A typical mediation session starts with the mediator explaining the ground rules and the process. Each side then gets a chance to describe the dispute from their perspective. After that, the mediator may keep everyone in the same room for a joint discussion, or split the parties into separate rooms for what’s called a caucus. During a caucus, the mediator shuttles between rooms, carrying offers and counteroffers, probing each side’s real priorities, and testing whether creative solutions exist that neither party considered. Some mediations wrap up in a few hours; others take a full day or stretch across multiple sessions.

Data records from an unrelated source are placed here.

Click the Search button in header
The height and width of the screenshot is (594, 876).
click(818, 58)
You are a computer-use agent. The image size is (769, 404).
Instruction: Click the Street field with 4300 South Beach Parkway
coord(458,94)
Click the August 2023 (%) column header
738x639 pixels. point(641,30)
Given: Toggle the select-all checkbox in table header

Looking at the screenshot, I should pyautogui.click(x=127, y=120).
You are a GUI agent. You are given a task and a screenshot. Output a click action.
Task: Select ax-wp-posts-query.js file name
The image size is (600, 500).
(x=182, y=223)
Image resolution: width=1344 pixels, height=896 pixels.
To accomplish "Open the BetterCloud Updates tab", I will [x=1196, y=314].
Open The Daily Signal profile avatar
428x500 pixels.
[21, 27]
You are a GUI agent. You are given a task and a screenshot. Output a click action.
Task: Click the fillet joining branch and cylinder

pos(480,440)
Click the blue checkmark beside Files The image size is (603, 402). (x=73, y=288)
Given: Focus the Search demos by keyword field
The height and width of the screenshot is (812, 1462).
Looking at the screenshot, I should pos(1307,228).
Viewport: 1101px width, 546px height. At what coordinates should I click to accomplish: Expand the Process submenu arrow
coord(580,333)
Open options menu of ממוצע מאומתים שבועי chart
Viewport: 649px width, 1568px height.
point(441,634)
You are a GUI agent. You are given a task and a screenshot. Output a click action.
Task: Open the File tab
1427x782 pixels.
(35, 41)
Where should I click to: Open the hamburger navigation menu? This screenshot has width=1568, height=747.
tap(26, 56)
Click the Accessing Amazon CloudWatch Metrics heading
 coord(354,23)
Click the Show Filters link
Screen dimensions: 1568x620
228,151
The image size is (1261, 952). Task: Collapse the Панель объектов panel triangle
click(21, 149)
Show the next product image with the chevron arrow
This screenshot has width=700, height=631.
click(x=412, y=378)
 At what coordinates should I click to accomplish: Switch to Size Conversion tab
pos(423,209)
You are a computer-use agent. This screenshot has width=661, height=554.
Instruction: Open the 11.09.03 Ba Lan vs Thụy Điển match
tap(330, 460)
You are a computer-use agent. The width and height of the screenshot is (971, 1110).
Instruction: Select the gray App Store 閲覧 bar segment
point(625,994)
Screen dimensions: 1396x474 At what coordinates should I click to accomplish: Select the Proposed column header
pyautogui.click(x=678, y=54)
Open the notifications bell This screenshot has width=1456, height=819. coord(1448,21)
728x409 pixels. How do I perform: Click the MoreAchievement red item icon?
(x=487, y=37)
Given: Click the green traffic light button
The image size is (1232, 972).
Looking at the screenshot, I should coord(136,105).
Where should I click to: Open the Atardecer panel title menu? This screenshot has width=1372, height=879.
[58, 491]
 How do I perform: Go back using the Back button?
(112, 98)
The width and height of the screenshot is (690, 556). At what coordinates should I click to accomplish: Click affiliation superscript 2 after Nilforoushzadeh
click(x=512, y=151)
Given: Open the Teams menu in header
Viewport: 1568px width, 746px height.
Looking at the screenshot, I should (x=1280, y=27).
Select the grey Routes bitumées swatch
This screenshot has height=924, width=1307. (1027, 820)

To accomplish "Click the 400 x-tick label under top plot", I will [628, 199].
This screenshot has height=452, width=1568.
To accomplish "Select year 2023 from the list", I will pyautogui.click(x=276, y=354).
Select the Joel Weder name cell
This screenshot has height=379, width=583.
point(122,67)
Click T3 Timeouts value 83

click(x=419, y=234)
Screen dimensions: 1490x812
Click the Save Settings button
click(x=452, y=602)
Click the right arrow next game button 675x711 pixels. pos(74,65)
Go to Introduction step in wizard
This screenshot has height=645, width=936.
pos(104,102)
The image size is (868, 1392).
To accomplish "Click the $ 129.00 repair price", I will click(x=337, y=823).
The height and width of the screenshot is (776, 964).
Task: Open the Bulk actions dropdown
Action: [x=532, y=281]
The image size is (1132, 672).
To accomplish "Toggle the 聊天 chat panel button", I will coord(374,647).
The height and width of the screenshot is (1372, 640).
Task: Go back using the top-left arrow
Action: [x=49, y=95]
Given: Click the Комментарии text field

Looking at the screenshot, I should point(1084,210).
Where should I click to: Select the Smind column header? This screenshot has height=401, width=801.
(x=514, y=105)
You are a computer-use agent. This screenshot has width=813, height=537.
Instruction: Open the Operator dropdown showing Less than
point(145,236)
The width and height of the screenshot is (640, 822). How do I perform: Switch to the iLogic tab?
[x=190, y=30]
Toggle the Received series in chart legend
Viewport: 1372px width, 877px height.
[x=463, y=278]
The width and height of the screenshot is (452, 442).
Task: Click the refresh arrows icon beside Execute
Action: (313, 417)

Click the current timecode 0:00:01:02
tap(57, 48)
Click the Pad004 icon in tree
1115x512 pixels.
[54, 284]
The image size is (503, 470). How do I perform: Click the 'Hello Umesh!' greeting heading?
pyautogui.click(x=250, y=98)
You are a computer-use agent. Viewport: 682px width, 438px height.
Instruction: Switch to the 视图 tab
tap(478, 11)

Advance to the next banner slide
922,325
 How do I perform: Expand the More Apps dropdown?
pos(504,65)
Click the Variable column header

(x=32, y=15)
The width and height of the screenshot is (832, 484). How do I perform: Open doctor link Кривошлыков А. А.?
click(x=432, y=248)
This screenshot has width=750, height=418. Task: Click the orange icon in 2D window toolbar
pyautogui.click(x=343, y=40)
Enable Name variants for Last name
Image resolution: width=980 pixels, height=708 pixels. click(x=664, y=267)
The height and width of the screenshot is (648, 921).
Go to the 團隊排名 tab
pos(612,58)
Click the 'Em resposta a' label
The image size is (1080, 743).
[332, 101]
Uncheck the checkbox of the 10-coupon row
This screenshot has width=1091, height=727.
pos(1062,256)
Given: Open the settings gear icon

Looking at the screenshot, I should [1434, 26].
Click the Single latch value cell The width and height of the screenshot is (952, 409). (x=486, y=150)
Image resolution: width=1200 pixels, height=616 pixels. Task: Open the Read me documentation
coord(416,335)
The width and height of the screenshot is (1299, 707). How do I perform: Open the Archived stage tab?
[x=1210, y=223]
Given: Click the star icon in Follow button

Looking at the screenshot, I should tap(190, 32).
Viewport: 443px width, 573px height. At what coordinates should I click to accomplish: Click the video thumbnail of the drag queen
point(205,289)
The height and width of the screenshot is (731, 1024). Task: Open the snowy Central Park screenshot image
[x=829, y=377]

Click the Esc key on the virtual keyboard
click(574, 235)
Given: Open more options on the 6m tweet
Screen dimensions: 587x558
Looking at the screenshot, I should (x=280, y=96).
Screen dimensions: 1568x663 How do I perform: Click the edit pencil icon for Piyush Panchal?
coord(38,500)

The parties control the outcome, not the mediator. That’s the defining feature. If both sides agree on terms, those terms get written into a settlement agreement. If they can’t agree, they walk away and can still pursue litigation or another form of ADR.

How Arbitration Works

Arbitration looks more like a trial, but it’s faster, more private, and less rigid about procedural rules. One or more arbitrators hear evidence and arguments from both sides, then issue a written decision called an award. In most private arbitration, the award is binding, meaning it carries the same weight as a court judgment and you generally cannot appeal it.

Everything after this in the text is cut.